急性非淋巴细胞白血病分型主要包括FAB分型、WHO分型和ICC分型,其中截至2026年1月,临床最常用的是2022年发布的第五版WHO造血与淋巴肿瘤分类(WHO-HAEM5),这个分型主要看细胞遗传学和分子生物学的异常,不再只靠显微镜下细胞长什么样来判断,这样能让诊断更准,治疗更个性化,人一旦确诊AML,要结合具体分型来定化疗、靶向药或者移植方案,全程管理中要避开延误分型检测、忽视遗传学评估或者直接套用老标准这些做法,确保在初诊72小时内完成骨髓形态、免疫表型、染色体核型还有关键基因突变(像NPM1、FLT3、CEBPA、TP53这些)的全面检查,这样才能为后面治疗和判断预后打下可靠基础。

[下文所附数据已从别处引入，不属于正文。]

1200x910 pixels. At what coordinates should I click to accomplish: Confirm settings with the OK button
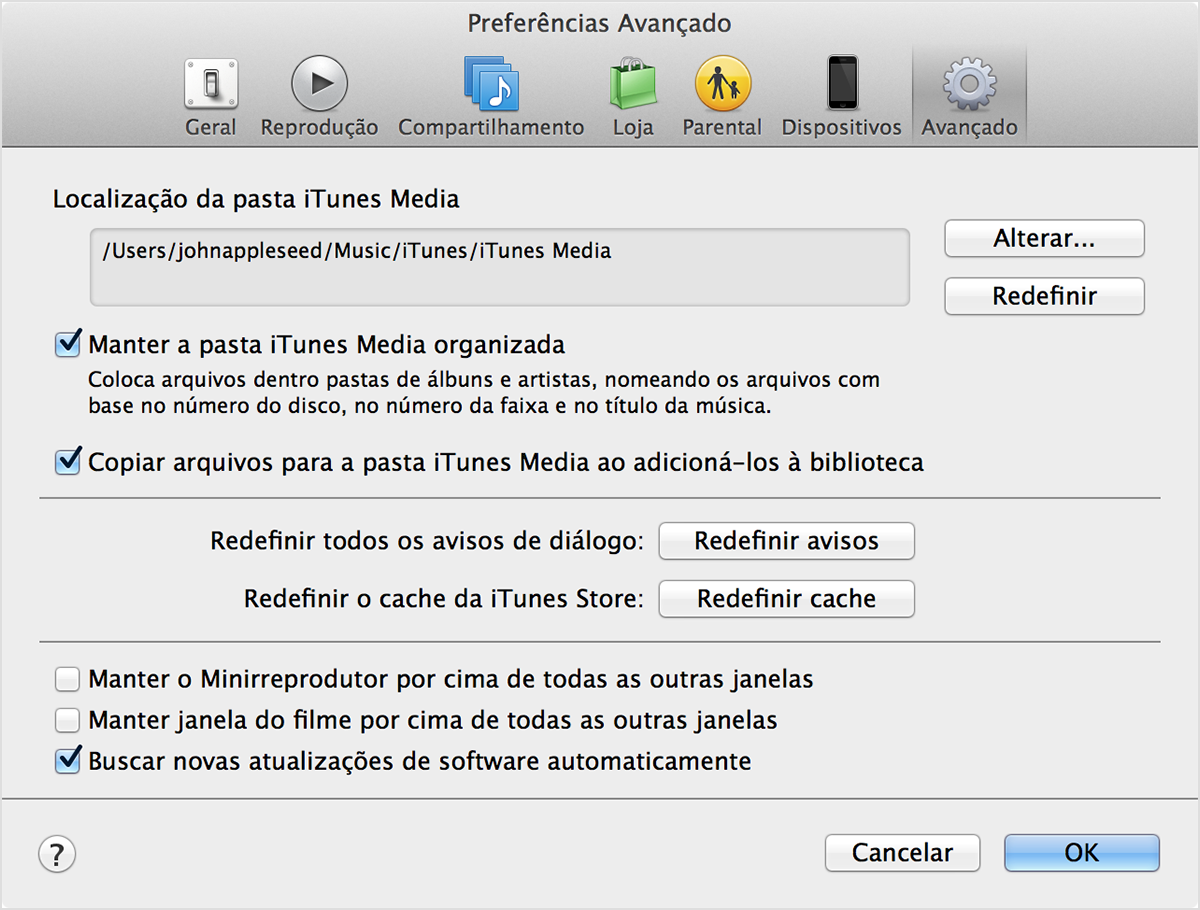click(x=1081, y=853)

急性非淋巴细胞白血病的FAB分型是1976年提出来的,它主要看骨髓涂片里原始细胞的样子和细胞化学染色结果,把AML分成M0到M7一共8个类型,其中M3也就是急性早幼粒细胞白血病,因为有典型的t(15;17)易位和PML::RARA融合基因,对全反式维甲酸反应很好,算是FAB里预后最好的一种,不过这个分型没法反映疾病的根本问题,也没法指导现在的靶向治疗,所以慢慢就不作为一线用了,现在只在一些基层单位、没法做分子检测的地方当个参考。
世界卫生组织从2001年开始引入多参数综合分型的想法,到了2022年WHO-HAEM5版本,更加强调遗传学驱动的原则,明确把AML分成“伴定义性遗传学异常”、“伴骨髓增生异常相关改变”、“治疗相关髓系肿瘤”还有“非特指型”这几大类,只要查到RUNX1::RUNX1T1、CBFB::MYH11、PML::RARA这些特定融合基因,就算骨髓里原始细胞比例不到20%,也能直接诊断为AML,这种以分子标志物为门槛的做法,大大提高了早期发现和干预的能力,也为FLT3抑制剂、IDH抑制剂这些靶向药的使用创造了条件。

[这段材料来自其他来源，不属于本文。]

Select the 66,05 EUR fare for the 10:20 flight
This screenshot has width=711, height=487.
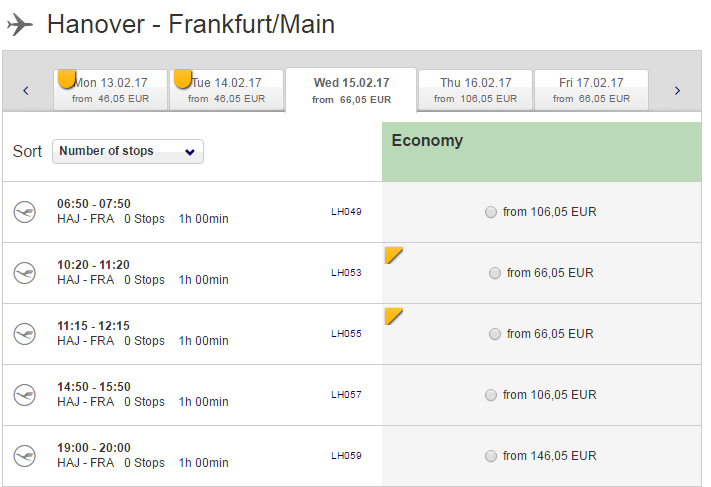[494, 273]
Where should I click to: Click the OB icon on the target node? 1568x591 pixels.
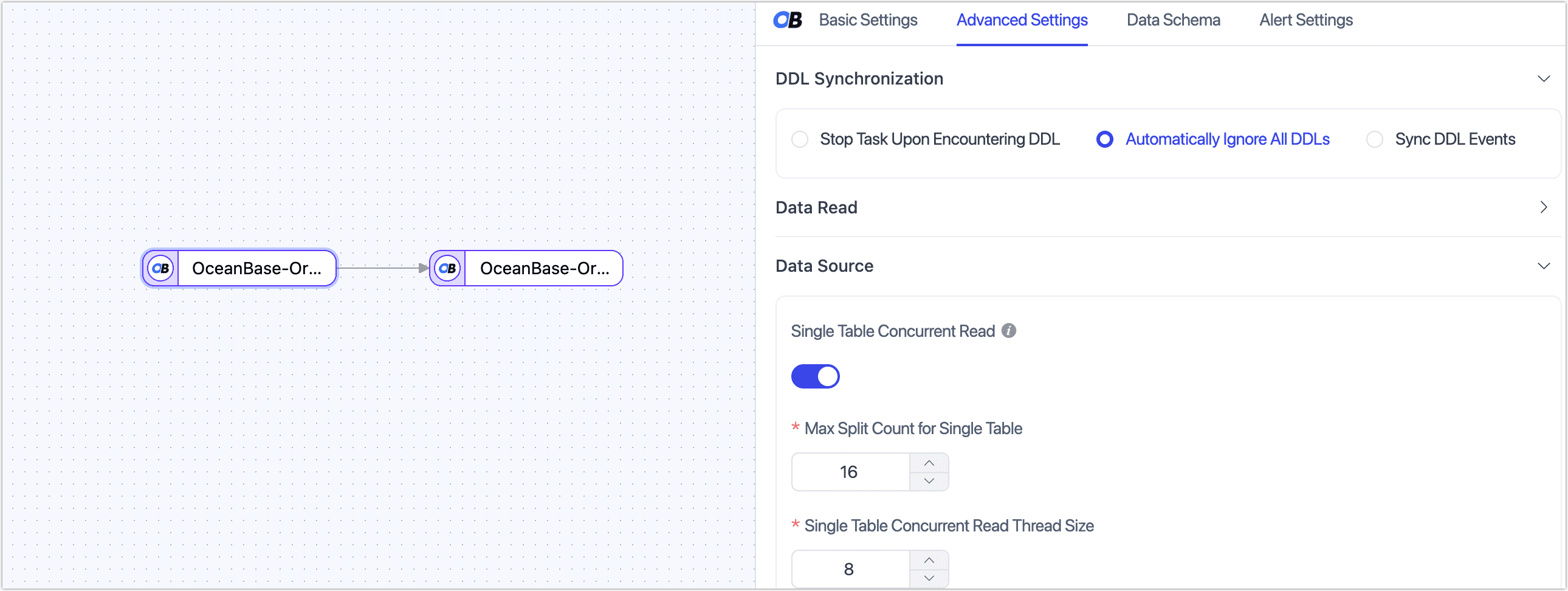[x=449, y=268]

国际共识分类(ICC)也是2022年出来的,虽然没取代WHO标准,但在一些细节上更细致,比如把双等位基因CEBPA突变和NPM1突变单独列出来,还特别强调TP53突变在复杂核型AML里的关键作用,这两套分型在实际看病时经常一起用,医生会根据实验室条件和人的具体情况选最合适的方式,要是分型搞错了,治疗方案可能就偏了,所以得认真对待。

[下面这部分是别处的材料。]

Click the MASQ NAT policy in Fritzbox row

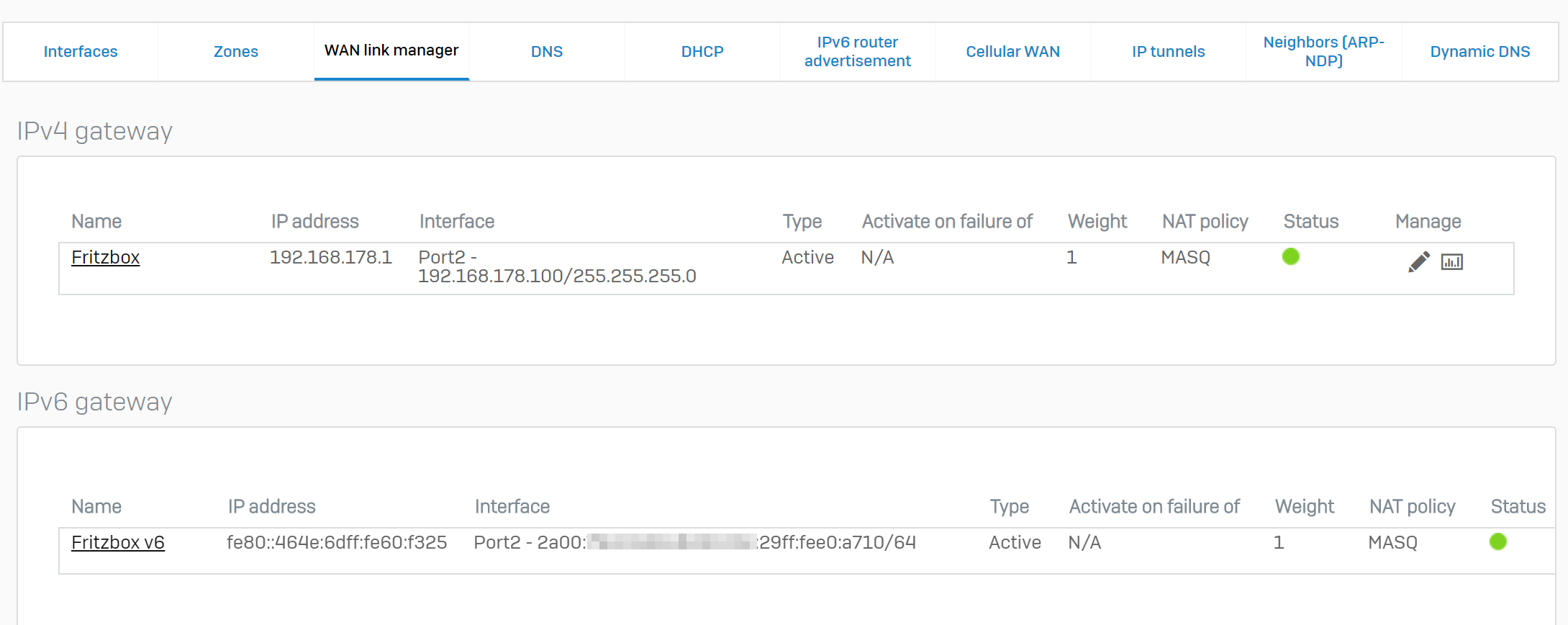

分型结果直接关系到预后判断和治疗选择,像t(8;17)或者inv(16)这类属于好风险组,可以先做强化疗加巩固治疗,但要是有TP53突变或者复杂核型,预后就很差,可能得早点考虑新药或者参加临床试验,整个分型过程必须在刚确诊那会儿快速完成,如果因为检测拖太久或者项目不全,导致分型不清楚,不仅会耽误开始化疗的时间,还可能错过用靶向药的机会,所以从抽骨髓到出报告最好控制在3到5个工作日内,这期间要避免凭经验用药,不然可能掩盖真实的病情特点。
老年人或者有其他慢性病的人,他们的AML分型常常带着高比例的继发性改变或者不良遗传学特征,这时候更得靠完整的分子图谱,不能光看细胞形态就下结论,儿童AML虽然少见,但很多都有独特的遗传背景,比如KMT2A重排,也不能简单照搬成人的标准,所有人在分型确认以后,最好由血液科、病理科还有遗传学团队一起讨论,定出最适合的方案,后面还要持续监测微小残留病(MRD),用分型里特有的标志物,比如NPM1突变的转录本,来跟踪治疗效果,这样才能保证治疗够深,维持长期缓解。